Este libro, el segundo de Maribel Andrés Llamero (Salamanca, 1984, aunque de origen zamorano), tras La lentitud del liberto, también ganador ex aequo del Hiperión, toma su título de una canción de Agustín García Calvo, no por casualidad natural de Zamora.
Con una brillante carrera académica a sus espaldas, como muchos jóvenes de su promoción, opta, sin embargo, por un tipo de poesía nada escolástica, en las antípodas de la vulgar moda parapoética y aun de lo habitual (lo coloquial y urbano) tan tópico y frecuente entre sus pares poéticos. Elige lo rural y compone un libro valiente y sin complejos que frisa con lo épico. Su tono es consustancial a lo descrito. No hay mentira aquí.

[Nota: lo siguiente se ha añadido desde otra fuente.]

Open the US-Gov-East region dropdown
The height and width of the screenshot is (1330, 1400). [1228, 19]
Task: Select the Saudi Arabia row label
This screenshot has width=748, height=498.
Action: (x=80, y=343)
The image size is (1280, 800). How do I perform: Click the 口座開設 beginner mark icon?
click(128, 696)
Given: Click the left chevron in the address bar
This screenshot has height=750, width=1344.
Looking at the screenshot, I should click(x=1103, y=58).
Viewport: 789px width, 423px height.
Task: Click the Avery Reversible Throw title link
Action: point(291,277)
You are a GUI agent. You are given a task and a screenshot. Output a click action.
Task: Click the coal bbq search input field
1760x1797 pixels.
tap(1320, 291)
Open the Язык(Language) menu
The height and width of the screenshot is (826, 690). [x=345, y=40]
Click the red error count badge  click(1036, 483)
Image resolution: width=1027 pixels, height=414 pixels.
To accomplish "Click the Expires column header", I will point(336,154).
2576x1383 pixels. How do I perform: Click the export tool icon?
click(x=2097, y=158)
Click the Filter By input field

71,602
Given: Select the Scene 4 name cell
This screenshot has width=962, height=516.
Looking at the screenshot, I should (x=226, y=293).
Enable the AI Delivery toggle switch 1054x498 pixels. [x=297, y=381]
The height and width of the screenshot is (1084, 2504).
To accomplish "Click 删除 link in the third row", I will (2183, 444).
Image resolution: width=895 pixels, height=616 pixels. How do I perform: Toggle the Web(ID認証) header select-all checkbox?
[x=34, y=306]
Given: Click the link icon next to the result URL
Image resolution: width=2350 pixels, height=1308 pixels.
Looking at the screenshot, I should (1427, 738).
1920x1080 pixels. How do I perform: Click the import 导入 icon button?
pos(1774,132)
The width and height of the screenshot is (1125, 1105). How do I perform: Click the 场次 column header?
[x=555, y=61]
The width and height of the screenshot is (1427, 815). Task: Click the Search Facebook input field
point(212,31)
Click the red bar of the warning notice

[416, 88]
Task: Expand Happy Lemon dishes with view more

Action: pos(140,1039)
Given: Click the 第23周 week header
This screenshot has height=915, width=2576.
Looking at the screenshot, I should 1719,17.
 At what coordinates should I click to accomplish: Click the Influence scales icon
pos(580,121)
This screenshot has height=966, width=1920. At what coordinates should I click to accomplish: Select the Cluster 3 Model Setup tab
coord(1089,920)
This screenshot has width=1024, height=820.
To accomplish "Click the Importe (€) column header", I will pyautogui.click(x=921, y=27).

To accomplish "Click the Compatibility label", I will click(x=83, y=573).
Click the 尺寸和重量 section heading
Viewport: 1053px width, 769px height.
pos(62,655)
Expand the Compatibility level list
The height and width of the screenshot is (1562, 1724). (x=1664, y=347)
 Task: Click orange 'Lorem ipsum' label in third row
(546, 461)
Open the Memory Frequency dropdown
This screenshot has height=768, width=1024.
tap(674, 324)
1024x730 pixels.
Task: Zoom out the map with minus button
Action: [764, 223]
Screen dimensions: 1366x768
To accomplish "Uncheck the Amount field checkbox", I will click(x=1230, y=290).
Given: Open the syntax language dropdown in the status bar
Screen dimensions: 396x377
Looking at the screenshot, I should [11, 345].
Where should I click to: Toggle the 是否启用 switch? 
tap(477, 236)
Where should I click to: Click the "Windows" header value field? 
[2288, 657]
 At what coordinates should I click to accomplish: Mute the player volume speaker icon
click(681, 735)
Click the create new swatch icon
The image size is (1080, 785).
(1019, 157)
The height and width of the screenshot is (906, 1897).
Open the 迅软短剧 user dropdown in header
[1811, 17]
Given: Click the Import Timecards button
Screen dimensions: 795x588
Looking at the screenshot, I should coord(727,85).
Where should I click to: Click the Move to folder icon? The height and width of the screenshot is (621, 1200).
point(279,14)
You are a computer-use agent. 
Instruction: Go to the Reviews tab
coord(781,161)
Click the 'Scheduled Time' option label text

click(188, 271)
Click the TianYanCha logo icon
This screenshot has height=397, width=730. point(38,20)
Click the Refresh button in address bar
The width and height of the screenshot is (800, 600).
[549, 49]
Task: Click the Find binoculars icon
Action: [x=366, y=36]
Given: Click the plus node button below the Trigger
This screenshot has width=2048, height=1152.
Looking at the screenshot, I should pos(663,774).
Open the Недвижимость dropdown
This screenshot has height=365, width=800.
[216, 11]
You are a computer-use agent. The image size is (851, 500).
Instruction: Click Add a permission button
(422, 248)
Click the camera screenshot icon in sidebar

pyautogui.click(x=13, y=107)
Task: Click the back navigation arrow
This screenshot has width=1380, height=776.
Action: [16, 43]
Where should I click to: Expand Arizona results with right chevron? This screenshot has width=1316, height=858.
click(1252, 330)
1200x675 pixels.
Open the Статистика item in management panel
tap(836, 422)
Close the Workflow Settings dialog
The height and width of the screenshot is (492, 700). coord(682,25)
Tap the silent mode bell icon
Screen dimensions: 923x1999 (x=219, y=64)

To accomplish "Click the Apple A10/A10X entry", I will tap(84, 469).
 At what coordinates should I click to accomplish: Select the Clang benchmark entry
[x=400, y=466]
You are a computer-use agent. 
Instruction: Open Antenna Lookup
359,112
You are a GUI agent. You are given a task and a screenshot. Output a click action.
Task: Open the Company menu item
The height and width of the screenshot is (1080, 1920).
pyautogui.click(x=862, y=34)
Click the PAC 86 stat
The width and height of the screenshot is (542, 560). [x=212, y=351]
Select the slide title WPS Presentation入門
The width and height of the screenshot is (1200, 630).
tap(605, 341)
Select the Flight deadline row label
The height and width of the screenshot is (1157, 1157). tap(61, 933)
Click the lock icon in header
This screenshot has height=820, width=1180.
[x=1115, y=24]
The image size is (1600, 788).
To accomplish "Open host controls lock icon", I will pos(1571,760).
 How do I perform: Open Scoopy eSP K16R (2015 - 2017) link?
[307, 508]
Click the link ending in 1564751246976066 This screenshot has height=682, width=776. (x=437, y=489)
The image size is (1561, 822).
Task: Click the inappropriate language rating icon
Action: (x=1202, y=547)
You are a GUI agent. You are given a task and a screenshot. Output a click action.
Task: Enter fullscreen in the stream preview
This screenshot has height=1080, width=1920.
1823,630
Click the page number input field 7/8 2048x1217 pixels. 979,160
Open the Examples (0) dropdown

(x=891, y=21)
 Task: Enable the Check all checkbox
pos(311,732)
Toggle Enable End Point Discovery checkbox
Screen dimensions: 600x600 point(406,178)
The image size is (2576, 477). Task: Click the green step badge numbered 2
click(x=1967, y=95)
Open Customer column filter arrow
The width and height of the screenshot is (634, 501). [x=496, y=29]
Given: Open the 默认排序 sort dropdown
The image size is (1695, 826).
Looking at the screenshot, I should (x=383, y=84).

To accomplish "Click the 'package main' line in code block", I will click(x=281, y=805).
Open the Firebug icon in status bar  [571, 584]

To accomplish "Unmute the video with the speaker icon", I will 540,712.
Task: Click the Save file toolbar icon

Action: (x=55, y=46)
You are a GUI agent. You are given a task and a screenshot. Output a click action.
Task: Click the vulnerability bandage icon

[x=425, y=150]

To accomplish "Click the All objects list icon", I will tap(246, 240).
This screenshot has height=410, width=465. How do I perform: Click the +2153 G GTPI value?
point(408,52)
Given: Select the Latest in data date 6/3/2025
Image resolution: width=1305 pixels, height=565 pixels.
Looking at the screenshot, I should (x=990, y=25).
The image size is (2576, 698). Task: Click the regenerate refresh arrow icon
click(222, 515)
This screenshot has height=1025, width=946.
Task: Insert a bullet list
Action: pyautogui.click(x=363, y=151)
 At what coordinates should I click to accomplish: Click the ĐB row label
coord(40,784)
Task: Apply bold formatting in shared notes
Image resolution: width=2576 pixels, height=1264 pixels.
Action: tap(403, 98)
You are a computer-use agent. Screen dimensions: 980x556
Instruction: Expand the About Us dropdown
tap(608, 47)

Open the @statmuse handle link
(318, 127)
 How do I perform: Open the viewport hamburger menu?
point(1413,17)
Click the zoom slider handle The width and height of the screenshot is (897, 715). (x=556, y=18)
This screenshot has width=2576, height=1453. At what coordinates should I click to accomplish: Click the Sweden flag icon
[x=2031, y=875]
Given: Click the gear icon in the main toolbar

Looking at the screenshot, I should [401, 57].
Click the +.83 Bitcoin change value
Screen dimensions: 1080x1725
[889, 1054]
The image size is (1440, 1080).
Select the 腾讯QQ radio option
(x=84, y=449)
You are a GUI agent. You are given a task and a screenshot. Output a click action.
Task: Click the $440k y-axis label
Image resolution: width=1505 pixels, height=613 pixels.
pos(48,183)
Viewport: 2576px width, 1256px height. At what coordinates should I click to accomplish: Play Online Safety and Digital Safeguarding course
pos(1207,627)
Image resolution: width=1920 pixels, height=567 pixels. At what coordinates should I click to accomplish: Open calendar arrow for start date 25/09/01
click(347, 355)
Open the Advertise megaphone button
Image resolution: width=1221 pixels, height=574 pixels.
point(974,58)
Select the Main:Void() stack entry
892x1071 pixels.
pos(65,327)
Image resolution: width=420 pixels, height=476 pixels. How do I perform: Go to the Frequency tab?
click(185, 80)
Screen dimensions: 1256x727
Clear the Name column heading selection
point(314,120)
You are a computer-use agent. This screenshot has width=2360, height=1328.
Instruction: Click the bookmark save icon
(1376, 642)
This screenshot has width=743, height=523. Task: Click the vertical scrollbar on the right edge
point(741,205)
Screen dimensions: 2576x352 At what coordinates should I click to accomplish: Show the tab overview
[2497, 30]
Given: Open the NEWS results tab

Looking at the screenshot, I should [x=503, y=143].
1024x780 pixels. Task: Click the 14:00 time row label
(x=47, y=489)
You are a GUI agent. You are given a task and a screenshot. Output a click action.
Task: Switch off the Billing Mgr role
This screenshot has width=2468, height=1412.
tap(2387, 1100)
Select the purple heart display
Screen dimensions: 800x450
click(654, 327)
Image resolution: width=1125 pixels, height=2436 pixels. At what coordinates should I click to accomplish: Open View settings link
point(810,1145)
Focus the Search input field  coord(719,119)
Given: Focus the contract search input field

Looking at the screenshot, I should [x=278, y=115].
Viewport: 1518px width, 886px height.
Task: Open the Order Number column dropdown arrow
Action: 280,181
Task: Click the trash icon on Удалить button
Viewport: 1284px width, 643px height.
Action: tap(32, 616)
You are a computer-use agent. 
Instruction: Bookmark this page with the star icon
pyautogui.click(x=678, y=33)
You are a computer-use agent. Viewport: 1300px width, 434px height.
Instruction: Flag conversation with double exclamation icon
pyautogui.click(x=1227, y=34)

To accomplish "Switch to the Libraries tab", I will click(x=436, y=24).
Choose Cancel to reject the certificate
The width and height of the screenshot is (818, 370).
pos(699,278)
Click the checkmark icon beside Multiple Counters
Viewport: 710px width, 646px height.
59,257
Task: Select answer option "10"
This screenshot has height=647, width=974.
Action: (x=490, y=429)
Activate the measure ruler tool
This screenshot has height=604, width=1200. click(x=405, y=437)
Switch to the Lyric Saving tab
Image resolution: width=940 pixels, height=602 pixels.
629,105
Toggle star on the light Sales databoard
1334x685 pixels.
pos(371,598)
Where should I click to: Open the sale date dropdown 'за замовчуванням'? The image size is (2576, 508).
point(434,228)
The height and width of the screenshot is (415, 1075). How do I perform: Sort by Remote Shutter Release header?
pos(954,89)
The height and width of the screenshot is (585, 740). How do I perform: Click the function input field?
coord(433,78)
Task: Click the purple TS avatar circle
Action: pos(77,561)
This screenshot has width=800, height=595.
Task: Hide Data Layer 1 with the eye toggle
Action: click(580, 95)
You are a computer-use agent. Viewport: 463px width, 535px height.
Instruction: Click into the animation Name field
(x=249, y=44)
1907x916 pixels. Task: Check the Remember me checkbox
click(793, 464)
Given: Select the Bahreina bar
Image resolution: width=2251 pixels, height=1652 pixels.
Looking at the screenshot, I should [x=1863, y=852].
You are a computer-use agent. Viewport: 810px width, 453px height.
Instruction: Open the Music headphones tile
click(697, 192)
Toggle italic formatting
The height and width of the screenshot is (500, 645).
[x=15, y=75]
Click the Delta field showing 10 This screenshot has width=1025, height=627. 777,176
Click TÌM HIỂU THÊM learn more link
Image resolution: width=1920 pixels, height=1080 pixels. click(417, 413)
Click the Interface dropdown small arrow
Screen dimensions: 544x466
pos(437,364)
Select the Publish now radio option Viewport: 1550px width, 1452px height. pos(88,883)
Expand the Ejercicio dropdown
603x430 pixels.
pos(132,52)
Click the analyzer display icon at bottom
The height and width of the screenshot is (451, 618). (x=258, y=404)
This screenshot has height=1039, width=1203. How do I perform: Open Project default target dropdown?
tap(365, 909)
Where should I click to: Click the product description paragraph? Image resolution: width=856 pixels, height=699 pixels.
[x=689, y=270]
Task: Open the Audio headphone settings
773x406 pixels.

Las abuelas (una constante generacional) están en el origen del libro. A una de ellas, por cierto, Isabel, nonagenaria, le está dedicado. Por lo que aquél soporta de memoria y porque no elude el componente sensible y emocional. “Este poemario es como un canto de amor a los orígenes y a la familia, a esos otros que fuimos sin ser. Mis abuelos tuvieron una vida dura. Los maternos emigraron a Alemania (…). Del mismo modo, mis abuelos paternos eran muy humildes e intentaban darle lo mejor a su familia”, ha dicho la autora en una entrevista publicada en La Opinión. Lo abren citas muy bien escogidas de José Emilio Pacheco (“No amo mi patria…”), Drummond de Andrade, Carmen Camacho y Hölderlin.
El primer verso desvela el objetivo: “Esto es Castilla”. Mucho más, ya se sabe, que una región o un paisaje. Más en la historia de nuestra poesía. Una metáfora del propio cuerpo y de las ideas que la constituyen como ser humano. Lo seco, lo severo, lo llano, también lo tierno y el agua (aunque a veces oculta) dan forma y fondo a su mirada. Fruto de sus mayores (que se han pasado la vida yendo y viniendo), confiesa: “Soy nieta de emigrantes, carbón humano”. Y: “Me han confiado toda la luz”.
Ahí, la infancia: en la casa familiar o en el campamento del bosque. Y la bisabuela a la que conoce en una fotografía conservada en un museo etnográfico de la citada capital castellana. Y los nombres de los lugares (zamoranos mayormente). El Oeste (que diría, más al sur, la extremeña del norte Pureza Canelo): “Jamás laberinto más temible / que aquel que no conoce muros”.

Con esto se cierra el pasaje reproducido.